• [Aim of the exercise] Translate this sentence from the passage on self-timed adders below into Spanish: "The speed-independent class prescribes unbounded delay model for components and a zero delay model for wires."

• [Supplied text]

Abstract-Cell based self-timed synthesis of recursive carry lookahead adders (RCLA) utilizing generate, propagate and kill functions is described in this paper, and are compared with the recently proposed designs of self-timed section-carry based carry lookahead (SCBCLA) adders. From the simulation results corresponding to a 130nm CMOS process, it is found that with 2-bit CLA, the RCLA adder dissipates 20.2% less power than the SCBCLA adder. With 4-bit CLA, the RCLA adder reports power reduction by 16.5% than the SCBCLA adder. Further, for addition widths ranging from 32 to 64-bits, RCLA adders consume 19% less average power compared to SCBCLA adders.
INTRODUCTION
With successful nanometer scale IC designs getting rolled out from semiconductor fabs in huge volumes every year, and with the continuous venture into deeper nanoscale device geometries, the semiconductor industry is contemplating several options to push the limits of conventional digital IC design in terms of devices, dielectric materials, interconnects, foundry processes, fabrication methods, testing techniques, and manufacturing and packaging technologies. Given the aggressive technological trend fuelled by an ever-increasing market demand for mobile and portable electronic products, the Semiconductor Industry Association's 2011 International Technology Roadmap on Semiconductors (ITRS) report [1] has identified 'design for reliability' as one of the long-term grand challenges. Indeed, taking cognizance of decreasing feature sizes and associated increases in variability of devices, the ITRS report [1] mentions that the issue of 'reliability' could assume comparable significance with quality-of-results in the nanometer regime. In this context, the self-timed design paradigm is pegged to be a strong contender and a viable alternative to mainstream synchronous design style for implementing digital logic functionality such as arithmetic and logic units, circuits used in telecommunications, defense and security applications, and subsystems deployed in a wide range of industrial and consumer electronics. The primary motivation for adopting the self-timed design style arises from the fact that self-timed circuits consume power only when and where active, absorb process, temperature and parametric variations with ease, feature greater modularity, and inherently possess good noise and EMI tolerance capabilities [5] .
II. SELF-TIMED CIRCUITS -BACKGROUND
Self-timed circuits actually pertain to a robust class of asynchronous design styles viz. input/output mode circuits, which do not exhibit any timing correlations with the external environment. Basically, there are three classes of self-timed circuits: delay-insensitive, quasi-delay-insensitive, and speedindependent. Delay-insensitive circuits employ an unbounded timing model for both components (gates) and wires, while quasi-delay-insensitive circuits offer a relaxation by permitting 'isochronic forks' -the weakest compromise to delay-insensitivity. The isochronic fork assumption implies that if a transition at one end of a wire fork is acknowledged, the transition(s) at the remaining fork end(s) are also assumed to be acknowledged -reference [2] demonstrates the validity of the isochronicity assumption at nanoscale dimensions. The speed-independent class prescribes unbounded delay model for components and a zero delay model for wires. Since wire delays can be accounted for in the component delays, speedindependent circuits tend to be synonymous with quasi-delayinsensitive circuits. The arithmetic circuits discussed in this work are designed in robust asynchronous style.

• [Listed entries]
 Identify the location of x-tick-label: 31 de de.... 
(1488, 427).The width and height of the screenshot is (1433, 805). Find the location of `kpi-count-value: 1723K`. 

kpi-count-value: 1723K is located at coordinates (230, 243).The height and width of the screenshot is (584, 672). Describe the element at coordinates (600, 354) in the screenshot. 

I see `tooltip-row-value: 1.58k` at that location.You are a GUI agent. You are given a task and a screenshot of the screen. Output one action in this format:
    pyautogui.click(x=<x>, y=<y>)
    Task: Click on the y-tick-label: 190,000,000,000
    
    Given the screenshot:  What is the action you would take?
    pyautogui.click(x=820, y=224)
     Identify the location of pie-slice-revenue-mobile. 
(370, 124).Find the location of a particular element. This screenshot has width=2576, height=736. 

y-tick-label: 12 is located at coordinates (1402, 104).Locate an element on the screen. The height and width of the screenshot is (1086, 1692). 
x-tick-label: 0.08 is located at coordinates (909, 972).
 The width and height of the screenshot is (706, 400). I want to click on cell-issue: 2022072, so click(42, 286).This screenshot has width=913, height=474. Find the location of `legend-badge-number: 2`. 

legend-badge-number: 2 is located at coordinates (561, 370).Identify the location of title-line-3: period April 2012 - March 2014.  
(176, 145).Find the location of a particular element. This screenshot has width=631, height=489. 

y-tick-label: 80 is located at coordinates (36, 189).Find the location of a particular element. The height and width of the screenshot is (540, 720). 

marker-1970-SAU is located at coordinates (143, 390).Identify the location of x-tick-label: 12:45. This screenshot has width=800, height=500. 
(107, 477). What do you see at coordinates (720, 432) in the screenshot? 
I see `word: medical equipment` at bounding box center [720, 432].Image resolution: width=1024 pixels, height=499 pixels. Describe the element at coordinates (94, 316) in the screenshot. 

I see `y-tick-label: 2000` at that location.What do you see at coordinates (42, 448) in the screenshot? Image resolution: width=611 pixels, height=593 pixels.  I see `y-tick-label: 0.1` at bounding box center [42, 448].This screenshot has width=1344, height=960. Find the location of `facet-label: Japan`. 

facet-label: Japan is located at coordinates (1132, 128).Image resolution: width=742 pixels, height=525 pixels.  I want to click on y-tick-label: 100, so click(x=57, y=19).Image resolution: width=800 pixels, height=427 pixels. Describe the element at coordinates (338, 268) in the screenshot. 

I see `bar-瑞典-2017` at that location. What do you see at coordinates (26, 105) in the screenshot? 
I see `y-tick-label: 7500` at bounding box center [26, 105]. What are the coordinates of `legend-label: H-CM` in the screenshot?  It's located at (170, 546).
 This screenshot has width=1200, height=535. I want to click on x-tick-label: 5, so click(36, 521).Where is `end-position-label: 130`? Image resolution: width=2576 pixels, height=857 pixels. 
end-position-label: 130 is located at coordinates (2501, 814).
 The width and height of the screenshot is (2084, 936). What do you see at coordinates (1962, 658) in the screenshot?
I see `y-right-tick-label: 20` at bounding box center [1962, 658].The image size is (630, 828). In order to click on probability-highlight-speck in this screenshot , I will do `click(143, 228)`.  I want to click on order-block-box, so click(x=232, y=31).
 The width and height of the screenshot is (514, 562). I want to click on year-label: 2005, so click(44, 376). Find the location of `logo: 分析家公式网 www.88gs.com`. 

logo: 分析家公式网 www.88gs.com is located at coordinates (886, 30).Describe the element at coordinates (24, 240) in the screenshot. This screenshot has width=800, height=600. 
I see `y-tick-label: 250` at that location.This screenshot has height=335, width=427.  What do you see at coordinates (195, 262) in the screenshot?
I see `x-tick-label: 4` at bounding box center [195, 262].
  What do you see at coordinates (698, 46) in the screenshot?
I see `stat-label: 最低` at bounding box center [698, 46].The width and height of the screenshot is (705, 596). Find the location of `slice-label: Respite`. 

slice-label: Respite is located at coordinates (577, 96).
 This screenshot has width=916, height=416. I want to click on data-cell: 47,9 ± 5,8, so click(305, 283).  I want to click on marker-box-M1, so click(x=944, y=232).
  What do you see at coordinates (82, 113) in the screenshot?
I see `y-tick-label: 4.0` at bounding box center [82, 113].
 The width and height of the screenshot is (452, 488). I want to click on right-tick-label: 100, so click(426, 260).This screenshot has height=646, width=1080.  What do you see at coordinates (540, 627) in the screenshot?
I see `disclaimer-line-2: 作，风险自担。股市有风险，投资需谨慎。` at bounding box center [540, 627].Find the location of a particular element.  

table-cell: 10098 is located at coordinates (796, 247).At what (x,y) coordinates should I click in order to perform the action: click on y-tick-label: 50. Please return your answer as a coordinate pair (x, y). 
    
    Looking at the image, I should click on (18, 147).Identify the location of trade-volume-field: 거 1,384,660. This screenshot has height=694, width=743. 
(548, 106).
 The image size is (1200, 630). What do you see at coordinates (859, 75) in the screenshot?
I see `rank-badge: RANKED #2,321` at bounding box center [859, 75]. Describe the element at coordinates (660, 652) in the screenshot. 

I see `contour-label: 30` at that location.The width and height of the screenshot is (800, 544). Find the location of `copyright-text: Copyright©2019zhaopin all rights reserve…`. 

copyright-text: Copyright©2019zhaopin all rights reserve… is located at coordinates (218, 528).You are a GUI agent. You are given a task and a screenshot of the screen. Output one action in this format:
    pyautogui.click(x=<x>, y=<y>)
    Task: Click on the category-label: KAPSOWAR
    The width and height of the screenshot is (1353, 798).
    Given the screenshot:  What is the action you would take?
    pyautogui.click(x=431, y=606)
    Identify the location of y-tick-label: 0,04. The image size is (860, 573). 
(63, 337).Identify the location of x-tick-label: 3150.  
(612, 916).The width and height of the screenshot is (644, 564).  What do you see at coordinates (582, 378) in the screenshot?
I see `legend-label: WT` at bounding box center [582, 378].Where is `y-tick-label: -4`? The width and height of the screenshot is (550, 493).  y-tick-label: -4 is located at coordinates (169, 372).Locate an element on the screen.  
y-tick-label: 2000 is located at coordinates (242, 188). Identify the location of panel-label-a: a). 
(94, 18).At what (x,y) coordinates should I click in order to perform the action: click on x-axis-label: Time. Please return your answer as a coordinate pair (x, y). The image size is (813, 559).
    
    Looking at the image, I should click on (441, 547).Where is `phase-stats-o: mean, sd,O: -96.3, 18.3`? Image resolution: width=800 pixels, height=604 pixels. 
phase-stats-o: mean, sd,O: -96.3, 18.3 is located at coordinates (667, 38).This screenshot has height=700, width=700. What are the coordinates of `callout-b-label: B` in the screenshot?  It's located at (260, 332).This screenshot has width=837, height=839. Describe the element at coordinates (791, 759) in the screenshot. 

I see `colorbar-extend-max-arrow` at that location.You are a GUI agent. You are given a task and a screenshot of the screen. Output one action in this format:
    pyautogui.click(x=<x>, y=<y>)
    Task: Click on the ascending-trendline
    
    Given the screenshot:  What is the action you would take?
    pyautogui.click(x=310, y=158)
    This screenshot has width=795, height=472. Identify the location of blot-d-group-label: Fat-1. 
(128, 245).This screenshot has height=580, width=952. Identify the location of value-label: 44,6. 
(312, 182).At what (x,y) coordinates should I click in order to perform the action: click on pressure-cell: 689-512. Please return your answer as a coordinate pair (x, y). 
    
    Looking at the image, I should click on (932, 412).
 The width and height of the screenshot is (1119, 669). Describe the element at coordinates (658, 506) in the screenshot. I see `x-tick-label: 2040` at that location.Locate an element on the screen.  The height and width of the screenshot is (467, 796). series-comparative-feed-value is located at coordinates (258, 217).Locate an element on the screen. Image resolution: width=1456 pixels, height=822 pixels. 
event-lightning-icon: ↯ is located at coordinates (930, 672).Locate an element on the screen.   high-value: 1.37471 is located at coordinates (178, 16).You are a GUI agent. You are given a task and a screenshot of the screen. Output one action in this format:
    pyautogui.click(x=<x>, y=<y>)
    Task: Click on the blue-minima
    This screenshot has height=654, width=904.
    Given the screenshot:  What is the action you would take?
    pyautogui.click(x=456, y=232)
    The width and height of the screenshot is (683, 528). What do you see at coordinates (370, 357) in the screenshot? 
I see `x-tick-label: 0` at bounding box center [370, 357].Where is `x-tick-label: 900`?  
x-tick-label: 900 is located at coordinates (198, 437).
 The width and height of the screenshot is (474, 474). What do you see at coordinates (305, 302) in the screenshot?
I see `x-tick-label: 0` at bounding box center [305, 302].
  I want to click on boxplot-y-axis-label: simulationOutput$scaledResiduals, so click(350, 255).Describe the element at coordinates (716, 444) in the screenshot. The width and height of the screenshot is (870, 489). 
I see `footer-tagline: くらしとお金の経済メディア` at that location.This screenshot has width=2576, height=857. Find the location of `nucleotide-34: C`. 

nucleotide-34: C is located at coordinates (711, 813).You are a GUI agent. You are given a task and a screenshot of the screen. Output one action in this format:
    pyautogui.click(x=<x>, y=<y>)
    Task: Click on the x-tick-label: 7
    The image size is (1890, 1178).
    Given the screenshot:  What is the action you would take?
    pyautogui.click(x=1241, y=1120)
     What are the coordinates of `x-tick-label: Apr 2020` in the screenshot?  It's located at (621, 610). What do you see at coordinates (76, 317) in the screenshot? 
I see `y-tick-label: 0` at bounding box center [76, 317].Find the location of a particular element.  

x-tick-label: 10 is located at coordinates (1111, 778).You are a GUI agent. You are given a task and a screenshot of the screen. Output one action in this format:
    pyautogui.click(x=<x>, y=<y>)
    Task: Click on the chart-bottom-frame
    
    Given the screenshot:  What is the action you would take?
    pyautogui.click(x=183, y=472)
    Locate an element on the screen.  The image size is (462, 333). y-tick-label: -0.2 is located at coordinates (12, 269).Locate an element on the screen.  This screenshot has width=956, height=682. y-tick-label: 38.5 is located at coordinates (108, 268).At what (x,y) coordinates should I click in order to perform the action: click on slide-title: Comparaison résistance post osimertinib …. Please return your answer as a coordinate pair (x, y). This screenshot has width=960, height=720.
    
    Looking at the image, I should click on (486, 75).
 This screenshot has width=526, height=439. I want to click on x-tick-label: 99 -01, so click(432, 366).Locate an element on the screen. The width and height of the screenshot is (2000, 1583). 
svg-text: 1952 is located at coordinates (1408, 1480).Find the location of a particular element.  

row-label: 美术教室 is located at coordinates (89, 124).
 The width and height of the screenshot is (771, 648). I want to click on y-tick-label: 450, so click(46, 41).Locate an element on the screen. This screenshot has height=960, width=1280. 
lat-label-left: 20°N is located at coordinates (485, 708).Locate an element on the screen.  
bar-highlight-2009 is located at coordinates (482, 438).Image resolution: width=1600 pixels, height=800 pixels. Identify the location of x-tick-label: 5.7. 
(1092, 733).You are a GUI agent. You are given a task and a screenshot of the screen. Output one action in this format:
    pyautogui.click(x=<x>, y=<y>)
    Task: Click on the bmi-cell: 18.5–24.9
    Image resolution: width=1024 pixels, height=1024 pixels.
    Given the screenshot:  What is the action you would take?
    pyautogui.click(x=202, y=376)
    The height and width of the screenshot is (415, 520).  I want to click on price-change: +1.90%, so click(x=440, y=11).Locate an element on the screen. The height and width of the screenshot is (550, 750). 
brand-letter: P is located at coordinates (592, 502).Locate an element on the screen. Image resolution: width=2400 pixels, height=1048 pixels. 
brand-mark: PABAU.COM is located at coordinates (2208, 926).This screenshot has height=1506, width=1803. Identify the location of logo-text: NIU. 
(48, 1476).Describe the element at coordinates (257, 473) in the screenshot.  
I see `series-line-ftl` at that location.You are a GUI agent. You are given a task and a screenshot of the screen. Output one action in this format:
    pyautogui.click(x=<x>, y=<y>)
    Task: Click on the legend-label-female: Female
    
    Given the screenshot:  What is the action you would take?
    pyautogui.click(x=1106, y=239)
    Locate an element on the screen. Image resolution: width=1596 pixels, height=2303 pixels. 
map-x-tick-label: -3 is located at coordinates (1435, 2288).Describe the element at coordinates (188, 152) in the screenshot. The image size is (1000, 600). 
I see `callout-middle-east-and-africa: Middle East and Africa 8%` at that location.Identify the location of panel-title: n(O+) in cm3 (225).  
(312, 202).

• [Final answer] La clase independiente de la velocidad prescribe un modelo de retardo no acotado para los componentes y un modelo de retardo nulo para los cables.